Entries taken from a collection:
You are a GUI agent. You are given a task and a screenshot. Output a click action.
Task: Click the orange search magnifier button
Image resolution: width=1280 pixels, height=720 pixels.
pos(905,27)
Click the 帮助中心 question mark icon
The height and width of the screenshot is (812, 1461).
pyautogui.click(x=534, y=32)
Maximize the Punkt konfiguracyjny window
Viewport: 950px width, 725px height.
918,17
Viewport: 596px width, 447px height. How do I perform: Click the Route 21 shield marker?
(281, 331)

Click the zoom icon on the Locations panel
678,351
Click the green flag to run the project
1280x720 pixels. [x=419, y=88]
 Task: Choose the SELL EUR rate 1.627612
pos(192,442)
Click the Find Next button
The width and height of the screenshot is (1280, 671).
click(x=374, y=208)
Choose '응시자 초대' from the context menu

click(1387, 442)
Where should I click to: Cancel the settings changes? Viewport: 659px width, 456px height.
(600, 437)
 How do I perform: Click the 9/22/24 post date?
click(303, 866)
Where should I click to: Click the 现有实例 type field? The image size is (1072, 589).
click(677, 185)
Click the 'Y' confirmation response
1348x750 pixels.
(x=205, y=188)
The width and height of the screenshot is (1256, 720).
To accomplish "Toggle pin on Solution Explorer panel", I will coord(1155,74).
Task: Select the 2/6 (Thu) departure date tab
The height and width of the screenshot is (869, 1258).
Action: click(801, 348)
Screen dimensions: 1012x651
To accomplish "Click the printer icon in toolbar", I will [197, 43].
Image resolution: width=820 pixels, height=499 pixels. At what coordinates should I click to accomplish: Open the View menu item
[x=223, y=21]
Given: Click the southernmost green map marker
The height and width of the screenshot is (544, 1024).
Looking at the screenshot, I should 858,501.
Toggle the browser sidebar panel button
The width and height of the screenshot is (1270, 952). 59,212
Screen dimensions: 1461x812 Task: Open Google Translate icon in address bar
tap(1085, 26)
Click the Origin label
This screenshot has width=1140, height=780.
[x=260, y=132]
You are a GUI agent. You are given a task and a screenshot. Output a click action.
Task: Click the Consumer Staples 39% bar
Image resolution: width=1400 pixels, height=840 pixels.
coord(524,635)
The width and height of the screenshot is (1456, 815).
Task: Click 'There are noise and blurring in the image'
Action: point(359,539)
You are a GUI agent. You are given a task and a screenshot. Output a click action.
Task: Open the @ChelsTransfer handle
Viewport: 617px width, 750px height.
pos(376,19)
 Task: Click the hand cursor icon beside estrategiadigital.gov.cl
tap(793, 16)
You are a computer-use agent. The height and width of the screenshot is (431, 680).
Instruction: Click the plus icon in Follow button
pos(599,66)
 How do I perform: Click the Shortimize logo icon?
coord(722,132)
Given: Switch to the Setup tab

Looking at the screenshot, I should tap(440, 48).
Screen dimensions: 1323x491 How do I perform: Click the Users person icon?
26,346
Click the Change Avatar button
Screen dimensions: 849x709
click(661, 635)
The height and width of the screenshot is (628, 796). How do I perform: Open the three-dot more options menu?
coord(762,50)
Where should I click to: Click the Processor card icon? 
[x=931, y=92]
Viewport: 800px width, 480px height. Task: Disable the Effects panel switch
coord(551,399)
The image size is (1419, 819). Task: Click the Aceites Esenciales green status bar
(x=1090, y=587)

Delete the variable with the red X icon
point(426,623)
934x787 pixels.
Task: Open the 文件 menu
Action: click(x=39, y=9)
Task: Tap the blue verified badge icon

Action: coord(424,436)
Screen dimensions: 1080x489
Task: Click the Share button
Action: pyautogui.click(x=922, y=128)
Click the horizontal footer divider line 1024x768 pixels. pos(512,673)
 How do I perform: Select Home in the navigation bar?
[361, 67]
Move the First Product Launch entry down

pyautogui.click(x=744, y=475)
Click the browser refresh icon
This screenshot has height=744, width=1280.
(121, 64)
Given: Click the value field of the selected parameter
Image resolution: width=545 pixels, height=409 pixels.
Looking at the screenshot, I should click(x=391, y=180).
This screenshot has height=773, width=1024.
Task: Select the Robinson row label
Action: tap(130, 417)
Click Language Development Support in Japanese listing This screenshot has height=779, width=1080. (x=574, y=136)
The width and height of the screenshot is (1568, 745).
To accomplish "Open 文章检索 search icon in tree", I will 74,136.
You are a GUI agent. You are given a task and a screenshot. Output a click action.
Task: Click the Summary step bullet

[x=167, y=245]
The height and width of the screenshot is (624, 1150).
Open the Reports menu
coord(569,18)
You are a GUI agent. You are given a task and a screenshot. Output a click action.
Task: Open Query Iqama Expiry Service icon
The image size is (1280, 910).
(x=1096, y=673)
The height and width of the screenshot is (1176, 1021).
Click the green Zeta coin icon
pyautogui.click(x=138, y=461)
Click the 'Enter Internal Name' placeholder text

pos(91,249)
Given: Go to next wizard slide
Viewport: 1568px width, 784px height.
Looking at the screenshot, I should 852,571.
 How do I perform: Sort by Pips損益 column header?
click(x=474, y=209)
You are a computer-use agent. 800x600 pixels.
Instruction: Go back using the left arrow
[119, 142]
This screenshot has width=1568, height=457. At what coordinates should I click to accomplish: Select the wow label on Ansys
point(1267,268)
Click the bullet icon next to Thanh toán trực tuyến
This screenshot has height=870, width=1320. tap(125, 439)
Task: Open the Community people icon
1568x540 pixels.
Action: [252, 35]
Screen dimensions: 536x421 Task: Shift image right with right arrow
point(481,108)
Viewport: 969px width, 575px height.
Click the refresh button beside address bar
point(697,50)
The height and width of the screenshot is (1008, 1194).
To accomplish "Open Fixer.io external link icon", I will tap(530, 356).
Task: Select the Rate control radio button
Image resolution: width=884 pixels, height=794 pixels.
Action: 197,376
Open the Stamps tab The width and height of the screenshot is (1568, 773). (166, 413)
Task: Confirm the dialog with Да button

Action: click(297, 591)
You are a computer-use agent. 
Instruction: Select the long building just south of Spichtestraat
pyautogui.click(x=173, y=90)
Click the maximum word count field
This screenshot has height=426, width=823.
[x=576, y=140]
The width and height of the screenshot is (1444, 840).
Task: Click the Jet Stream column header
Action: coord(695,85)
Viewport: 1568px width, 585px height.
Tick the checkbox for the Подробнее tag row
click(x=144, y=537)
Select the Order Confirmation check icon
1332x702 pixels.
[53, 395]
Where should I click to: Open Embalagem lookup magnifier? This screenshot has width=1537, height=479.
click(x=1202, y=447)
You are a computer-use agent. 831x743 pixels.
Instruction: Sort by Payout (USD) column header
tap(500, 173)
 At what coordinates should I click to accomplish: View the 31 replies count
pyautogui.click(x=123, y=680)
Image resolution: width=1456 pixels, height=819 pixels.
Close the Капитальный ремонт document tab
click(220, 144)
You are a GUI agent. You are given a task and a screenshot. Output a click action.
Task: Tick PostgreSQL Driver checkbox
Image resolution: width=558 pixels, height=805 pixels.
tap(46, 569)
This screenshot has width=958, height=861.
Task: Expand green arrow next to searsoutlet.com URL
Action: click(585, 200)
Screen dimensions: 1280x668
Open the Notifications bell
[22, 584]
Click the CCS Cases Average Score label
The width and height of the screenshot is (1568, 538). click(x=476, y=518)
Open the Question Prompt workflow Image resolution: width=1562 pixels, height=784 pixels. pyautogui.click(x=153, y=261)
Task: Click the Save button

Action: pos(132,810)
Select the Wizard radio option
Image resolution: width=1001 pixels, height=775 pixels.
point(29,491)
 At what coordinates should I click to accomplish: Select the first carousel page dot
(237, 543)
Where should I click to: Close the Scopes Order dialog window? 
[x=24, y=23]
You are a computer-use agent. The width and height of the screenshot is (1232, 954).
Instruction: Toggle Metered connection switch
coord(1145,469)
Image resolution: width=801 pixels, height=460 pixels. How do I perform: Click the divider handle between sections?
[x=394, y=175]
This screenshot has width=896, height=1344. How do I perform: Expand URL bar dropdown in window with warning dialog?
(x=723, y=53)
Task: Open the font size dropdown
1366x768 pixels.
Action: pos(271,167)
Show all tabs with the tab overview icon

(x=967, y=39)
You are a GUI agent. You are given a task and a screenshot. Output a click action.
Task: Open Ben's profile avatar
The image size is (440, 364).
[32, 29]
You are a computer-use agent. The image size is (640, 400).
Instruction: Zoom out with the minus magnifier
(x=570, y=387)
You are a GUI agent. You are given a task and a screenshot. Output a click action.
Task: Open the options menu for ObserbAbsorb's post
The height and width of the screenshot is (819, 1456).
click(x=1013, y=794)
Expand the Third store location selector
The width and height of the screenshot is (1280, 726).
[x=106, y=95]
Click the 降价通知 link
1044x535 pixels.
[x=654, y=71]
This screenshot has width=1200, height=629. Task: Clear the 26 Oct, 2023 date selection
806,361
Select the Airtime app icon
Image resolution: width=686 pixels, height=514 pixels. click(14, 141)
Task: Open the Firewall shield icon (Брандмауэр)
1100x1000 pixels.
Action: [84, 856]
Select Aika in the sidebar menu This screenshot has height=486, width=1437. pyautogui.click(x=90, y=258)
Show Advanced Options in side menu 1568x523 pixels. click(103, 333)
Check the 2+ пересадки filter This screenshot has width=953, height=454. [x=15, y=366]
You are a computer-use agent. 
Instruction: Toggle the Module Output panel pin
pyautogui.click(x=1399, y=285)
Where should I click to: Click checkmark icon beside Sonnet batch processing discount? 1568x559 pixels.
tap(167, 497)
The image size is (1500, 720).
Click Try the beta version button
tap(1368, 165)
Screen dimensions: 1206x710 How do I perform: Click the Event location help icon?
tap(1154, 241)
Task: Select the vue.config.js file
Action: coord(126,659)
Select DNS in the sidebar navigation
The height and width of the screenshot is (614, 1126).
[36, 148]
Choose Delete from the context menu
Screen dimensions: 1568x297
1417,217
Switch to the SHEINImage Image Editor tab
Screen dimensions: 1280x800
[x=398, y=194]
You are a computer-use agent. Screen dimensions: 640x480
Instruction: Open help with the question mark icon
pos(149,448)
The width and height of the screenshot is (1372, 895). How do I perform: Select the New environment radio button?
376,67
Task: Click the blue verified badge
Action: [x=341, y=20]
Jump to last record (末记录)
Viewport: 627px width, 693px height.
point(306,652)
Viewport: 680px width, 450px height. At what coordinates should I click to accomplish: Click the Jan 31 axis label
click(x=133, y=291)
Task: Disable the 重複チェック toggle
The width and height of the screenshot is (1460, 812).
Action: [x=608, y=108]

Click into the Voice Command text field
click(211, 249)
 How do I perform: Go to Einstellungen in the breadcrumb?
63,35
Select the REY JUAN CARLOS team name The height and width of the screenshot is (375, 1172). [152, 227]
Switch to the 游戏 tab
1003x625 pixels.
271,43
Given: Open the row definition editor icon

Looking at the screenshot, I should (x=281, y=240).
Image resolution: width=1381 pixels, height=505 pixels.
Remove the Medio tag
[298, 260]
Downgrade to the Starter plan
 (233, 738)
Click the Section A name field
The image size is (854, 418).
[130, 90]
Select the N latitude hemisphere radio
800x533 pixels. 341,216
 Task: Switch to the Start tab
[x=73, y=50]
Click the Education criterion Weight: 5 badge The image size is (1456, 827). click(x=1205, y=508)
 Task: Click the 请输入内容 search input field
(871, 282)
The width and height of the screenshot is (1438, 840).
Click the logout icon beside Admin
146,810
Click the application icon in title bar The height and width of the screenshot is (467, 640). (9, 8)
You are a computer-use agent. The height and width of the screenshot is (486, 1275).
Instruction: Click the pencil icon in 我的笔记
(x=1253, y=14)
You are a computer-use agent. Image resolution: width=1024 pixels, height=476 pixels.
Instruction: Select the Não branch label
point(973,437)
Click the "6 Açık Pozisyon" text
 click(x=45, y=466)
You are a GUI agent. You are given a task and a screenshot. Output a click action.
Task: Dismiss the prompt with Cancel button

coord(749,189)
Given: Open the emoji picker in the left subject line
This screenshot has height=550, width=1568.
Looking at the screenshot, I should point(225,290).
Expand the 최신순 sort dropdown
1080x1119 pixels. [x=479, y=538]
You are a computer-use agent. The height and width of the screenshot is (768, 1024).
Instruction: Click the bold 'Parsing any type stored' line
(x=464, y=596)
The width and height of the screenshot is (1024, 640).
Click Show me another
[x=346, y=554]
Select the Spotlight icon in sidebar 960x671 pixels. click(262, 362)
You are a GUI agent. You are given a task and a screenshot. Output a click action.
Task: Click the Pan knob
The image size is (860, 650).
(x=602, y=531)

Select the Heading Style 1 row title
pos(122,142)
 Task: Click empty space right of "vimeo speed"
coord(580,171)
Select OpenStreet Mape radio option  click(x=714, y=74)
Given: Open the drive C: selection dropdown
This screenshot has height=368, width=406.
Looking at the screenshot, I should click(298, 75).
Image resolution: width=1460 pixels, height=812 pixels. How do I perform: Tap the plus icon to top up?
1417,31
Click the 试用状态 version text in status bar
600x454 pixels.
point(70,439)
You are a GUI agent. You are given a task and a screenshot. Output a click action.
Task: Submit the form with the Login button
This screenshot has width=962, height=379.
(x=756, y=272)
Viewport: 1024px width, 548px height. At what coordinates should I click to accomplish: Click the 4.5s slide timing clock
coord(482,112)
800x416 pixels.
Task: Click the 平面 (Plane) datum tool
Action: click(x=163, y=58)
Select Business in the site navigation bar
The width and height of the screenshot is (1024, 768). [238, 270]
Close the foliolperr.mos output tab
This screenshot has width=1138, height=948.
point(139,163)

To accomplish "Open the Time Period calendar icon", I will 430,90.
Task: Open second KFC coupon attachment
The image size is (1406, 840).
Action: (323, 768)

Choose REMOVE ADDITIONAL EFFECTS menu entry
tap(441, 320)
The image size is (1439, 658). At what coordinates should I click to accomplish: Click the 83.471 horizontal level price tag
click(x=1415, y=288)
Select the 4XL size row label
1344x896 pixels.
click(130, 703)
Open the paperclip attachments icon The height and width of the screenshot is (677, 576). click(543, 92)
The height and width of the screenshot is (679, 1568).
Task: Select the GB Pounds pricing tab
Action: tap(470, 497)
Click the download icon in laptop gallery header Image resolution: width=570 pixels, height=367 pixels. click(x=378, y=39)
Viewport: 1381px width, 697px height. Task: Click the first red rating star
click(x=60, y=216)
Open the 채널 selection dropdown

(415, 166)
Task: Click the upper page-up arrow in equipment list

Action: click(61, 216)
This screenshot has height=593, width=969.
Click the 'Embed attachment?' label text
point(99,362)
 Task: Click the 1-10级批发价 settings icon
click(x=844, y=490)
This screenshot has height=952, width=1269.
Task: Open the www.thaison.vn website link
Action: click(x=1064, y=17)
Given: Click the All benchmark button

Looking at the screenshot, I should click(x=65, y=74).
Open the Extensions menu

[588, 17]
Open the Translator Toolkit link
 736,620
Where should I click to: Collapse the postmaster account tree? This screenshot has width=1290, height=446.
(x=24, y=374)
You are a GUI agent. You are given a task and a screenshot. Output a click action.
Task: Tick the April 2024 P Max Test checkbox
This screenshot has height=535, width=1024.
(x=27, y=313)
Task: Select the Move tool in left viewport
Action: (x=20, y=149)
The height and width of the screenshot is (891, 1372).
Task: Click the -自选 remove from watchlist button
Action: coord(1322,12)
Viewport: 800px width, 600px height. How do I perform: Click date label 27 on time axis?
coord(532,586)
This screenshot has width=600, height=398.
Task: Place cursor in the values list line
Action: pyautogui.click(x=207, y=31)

= What you should do =
Only the lines from the first line of the records through the one containing "The width and height of the screenshot is (1256, 720)." should be reproduced, exactly, with both of them included.

= Response =
You are a GUI agent. You are given a task and a screenshot. Output a click action.
Task: Click the orange search magnifier button
Image resolution: width=1280 pixels, height=720 pixels.
pos(905,27)
Click the 帮助中心 question mark icon
The height and width of the screenshot is (812, 1461).
pyautogui.click(x=534, y=32)
Maximize the Punkt konfiguracyjny window
Viewport: 950px width, 725px height.
918,17
Viewport: 596px width, 447px height. How do I perform: Click the Route 21 shield marker?
(281, 331)

Click the zoom icon on the Locations panel
678,351
Click the green flag to run the project
1280x720 pixels. [x=419, y=88]
 Task: Choose the SELL EUR rate 1.627612
pos(192,442)
Click the Find Next button
The width and height of the screenshot is (1280, 671).
click(x=374, y=208)
Choose '응시자 초대' from the context menu

click(1387, 442)
Where should I click to: Cancel the settings changes? Viewport: 659px width, 456px height.
(600, 437)
 How do I perform: Click the 9/22/24 post date?
click(303, 866)
Where should I click to: Click the 现有实例 type field? The image size is (1072, 589).
click(677, 185)
Click the 'Y' confirmation response
1348x750 pixels.
(x=205, y=188)
The width and height of the screenshot is (1256, 720).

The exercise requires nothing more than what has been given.